The decomposition tax: when splitting tasks across models makes things worse
Everyone talks about task decomposition as if it is universally good. Break the problem into smaller pieces, assign each to the right model, and you get better results than any single model could produce. Clean. Elegant. Wrong more often than people admit.
There is a cost I call the decomposition tax. Every time you split a task, you introduce: context serialization overhead (what gets lost translating intent between agents), coordination latency (waiting for N agents when 1 could have answered), and consistency risk (agents that disagree because they see different slices of the same problem).
I have watched a simple summarization task get "improved" by splitting it into extract-then-synthesize across three models. The result was slower, more expensive, and hallucinated facts that no single model would have produced alone. The decomposition created information gaps that each agent filled with plausible-sounding noise.

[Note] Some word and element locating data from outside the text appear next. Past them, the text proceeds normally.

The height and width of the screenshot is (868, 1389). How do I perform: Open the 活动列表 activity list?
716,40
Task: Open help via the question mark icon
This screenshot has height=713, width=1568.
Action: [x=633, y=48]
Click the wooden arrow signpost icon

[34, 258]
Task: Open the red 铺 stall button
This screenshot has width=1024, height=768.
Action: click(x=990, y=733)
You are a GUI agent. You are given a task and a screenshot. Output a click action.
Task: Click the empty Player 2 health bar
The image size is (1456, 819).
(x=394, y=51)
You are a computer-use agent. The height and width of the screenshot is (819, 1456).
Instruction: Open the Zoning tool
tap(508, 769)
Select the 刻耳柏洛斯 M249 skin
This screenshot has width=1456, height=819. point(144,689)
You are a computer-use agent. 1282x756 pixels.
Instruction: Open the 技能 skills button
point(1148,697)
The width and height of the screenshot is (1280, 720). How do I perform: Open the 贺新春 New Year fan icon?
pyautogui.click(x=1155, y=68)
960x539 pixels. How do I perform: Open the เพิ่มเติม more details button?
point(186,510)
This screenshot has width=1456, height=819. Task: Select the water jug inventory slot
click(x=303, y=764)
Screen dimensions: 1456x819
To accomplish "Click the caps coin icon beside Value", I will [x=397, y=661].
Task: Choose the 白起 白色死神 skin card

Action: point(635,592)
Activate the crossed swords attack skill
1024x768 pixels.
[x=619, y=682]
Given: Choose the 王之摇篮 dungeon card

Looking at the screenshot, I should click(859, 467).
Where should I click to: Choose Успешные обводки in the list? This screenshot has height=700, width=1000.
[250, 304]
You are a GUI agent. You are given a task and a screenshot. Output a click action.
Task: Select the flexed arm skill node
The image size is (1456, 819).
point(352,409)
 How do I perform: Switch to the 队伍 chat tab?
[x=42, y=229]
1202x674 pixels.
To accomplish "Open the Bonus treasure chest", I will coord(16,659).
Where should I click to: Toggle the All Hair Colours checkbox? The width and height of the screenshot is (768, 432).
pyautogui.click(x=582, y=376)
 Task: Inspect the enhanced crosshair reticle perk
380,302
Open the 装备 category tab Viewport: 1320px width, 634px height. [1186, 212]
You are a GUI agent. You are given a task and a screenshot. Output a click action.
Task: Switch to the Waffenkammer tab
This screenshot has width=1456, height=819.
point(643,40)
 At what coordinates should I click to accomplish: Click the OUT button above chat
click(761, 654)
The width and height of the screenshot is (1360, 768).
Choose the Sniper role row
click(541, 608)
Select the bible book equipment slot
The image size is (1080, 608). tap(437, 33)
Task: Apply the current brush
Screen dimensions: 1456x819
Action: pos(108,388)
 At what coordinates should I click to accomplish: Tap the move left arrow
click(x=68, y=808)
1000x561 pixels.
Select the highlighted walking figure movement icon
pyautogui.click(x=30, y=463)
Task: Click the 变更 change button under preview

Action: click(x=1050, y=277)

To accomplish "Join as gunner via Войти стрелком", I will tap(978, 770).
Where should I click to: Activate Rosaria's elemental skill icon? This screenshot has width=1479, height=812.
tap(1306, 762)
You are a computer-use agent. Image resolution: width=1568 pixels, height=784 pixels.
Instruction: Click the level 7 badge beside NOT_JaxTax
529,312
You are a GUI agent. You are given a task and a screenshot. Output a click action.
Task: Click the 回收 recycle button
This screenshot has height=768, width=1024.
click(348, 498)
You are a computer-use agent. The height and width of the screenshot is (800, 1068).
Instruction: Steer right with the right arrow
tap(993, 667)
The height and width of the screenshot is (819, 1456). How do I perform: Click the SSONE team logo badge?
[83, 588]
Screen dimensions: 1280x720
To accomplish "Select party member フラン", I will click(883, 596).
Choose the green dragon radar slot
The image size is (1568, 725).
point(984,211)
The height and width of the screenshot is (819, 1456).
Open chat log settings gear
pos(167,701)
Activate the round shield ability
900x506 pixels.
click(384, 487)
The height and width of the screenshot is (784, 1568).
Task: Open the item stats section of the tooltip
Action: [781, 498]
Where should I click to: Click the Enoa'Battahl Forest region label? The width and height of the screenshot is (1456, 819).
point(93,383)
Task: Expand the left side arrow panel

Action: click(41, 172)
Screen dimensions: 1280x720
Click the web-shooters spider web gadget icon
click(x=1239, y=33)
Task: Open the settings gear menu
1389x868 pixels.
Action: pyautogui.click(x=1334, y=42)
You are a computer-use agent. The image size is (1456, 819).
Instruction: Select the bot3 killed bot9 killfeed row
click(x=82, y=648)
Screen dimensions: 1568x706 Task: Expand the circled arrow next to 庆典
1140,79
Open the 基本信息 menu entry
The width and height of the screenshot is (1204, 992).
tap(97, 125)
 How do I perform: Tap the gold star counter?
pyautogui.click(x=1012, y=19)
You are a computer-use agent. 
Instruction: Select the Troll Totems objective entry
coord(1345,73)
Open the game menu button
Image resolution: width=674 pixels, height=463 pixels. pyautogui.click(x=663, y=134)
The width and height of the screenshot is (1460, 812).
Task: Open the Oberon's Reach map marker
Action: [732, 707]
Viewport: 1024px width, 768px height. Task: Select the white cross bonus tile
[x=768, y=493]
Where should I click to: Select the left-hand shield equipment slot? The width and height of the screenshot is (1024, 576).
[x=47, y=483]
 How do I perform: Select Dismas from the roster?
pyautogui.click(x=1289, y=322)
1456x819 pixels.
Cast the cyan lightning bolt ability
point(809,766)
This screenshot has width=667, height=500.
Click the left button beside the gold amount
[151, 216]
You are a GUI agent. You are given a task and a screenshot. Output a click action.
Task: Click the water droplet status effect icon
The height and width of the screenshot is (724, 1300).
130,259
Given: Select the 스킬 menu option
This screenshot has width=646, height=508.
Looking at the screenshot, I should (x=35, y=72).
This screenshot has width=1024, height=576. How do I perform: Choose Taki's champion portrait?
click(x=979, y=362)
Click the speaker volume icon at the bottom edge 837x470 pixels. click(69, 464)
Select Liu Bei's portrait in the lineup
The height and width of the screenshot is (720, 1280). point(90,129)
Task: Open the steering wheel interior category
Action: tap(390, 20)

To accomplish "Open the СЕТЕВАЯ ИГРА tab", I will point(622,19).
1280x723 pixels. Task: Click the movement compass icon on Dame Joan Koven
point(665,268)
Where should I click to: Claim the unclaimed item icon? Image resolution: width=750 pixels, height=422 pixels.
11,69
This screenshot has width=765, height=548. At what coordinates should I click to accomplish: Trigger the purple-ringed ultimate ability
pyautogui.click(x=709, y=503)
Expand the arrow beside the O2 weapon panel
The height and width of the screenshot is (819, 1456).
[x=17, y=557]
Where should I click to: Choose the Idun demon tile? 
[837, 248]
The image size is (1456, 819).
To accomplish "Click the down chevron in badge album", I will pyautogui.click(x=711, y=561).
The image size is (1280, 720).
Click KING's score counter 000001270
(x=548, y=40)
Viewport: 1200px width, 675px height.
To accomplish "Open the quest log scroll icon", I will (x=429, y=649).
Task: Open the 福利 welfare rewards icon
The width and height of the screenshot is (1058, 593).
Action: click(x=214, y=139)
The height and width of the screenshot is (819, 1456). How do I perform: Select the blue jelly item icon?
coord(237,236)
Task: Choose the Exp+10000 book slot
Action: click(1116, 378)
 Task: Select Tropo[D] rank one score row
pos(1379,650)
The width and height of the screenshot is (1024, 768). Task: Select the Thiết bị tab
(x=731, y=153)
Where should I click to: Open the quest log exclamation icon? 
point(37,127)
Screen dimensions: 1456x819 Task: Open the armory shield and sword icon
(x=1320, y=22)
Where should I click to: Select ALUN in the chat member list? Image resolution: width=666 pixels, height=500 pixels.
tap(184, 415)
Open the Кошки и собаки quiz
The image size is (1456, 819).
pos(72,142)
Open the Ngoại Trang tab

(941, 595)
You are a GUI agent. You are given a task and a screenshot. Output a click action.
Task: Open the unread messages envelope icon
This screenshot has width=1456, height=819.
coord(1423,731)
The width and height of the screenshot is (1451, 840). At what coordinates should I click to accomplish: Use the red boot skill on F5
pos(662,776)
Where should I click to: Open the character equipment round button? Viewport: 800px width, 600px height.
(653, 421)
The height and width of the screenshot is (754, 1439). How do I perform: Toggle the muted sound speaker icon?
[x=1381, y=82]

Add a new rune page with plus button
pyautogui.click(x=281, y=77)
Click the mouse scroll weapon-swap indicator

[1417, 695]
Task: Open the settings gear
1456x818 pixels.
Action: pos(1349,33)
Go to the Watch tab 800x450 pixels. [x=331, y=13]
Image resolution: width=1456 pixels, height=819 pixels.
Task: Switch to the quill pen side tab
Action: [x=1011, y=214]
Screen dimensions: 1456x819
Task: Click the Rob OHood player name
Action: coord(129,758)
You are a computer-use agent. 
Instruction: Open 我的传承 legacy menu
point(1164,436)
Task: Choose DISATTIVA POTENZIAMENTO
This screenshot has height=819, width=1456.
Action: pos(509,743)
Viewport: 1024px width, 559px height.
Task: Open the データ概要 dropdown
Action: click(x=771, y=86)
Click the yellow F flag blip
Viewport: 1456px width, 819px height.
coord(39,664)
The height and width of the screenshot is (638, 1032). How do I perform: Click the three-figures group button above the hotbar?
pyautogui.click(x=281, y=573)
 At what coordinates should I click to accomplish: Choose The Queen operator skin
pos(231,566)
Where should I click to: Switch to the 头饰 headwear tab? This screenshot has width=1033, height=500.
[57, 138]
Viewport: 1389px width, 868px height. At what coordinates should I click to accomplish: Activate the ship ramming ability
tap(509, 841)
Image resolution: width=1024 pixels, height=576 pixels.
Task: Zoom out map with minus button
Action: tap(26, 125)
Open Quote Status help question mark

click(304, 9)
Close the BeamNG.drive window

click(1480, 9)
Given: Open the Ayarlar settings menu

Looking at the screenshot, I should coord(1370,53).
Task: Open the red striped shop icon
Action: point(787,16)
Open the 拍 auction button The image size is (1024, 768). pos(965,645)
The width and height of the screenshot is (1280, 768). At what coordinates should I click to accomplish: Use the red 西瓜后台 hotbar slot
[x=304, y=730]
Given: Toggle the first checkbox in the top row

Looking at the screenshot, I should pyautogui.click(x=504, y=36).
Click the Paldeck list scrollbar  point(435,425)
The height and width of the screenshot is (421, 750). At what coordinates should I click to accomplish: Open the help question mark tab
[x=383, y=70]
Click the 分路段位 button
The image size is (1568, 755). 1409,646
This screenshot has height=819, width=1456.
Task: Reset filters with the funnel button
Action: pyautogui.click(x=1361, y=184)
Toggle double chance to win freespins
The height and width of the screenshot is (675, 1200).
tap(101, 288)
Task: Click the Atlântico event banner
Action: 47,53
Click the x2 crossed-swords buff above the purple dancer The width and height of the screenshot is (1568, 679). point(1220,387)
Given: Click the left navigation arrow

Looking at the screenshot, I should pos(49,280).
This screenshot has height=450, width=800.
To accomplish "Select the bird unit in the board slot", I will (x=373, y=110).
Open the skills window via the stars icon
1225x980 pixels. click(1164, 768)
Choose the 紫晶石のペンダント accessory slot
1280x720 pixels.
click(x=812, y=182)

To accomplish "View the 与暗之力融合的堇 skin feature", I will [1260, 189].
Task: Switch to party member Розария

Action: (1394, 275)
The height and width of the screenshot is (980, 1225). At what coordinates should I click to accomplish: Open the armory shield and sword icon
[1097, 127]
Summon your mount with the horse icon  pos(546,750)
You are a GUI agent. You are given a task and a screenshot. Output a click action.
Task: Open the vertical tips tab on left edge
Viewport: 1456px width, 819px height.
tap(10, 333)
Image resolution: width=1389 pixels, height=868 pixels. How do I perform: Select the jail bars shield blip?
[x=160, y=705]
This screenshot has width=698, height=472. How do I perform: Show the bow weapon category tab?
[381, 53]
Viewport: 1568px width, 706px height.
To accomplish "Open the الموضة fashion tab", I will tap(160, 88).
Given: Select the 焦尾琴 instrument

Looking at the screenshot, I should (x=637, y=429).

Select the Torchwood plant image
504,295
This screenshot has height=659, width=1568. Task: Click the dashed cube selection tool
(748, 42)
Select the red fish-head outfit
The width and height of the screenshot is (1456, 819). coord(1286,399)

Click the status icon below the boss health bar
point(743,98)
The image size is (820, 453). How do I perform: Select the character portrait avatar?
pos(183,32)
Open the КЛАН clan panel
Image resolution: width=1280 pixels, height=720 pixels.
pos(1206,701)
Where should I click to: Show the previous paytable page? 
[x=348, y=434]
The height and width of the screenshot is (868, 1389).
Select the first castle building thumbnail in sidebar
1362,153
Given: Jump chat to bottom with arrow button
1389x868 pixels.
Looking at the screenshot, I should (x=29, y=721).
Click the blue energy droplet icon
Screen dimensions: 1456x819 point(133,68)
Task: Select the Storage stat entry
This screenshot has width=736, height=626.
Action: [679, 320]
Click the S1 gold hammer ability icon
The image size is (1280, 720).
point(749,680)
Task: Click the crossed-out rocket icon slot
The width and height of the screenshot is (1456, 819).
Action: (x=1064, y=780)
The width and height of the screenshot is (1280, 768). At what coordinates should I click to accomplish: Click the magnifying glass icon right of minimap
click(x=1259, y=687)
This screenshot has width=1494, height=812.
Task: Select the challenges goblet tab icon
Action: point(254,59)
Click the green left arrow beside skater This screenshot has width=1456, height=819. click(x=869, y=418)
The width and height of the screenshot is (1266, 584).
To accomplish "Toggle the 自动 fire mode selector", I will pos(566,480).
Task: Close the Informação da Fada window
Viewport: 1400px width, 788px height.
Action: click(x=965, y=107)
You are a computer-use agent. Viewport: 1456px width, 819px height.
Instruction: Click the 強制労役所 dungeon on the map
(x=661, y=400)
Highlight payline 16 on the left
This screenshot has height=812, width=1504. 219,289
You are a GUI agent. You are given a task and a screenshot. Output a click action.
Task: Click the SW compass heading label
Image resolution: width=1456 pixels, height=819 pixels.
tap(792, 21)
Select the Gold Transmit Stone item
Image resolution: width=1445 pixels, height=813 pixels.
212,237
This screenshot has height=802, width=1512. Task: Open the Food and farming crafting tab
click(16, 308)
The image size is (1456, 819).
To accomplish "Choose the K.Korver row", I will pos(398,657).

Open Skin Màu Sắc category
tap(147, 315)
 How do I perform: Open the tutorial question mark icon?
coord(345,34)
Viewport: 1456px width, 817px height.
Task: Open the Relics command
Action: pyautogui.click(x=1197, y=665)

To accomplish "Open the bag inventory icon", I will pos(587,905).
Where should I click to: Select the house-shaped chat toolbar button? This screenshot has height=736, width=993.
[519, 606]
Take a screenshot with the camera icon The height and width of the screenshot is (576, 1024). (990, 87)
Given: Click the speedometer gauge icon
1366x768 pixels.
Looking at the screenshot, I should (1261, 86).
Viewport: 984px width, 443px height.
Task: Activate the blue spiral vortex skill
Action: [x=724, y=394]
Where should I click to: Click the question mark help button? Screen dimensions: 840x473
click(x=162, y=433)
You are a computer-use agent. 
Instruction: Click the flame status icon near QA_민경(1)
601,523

The pattern I have found useful: decompose only when the subtasks have genuinely different capability requirements (vision vs. reasoning vs. code execution), or when the task has natural independence boundaries (parallel research across unrelated domains). If the subtasks need to share deep context to produce a coherent output, the decomposition tax usually exceeds the benefit.
The best orchestration is often the laziest one: send the whole task to the most capable model available, and only decompose when you have evidence that the single-model approach fails. Premature decomposition is the agent equivalent of premature optimization.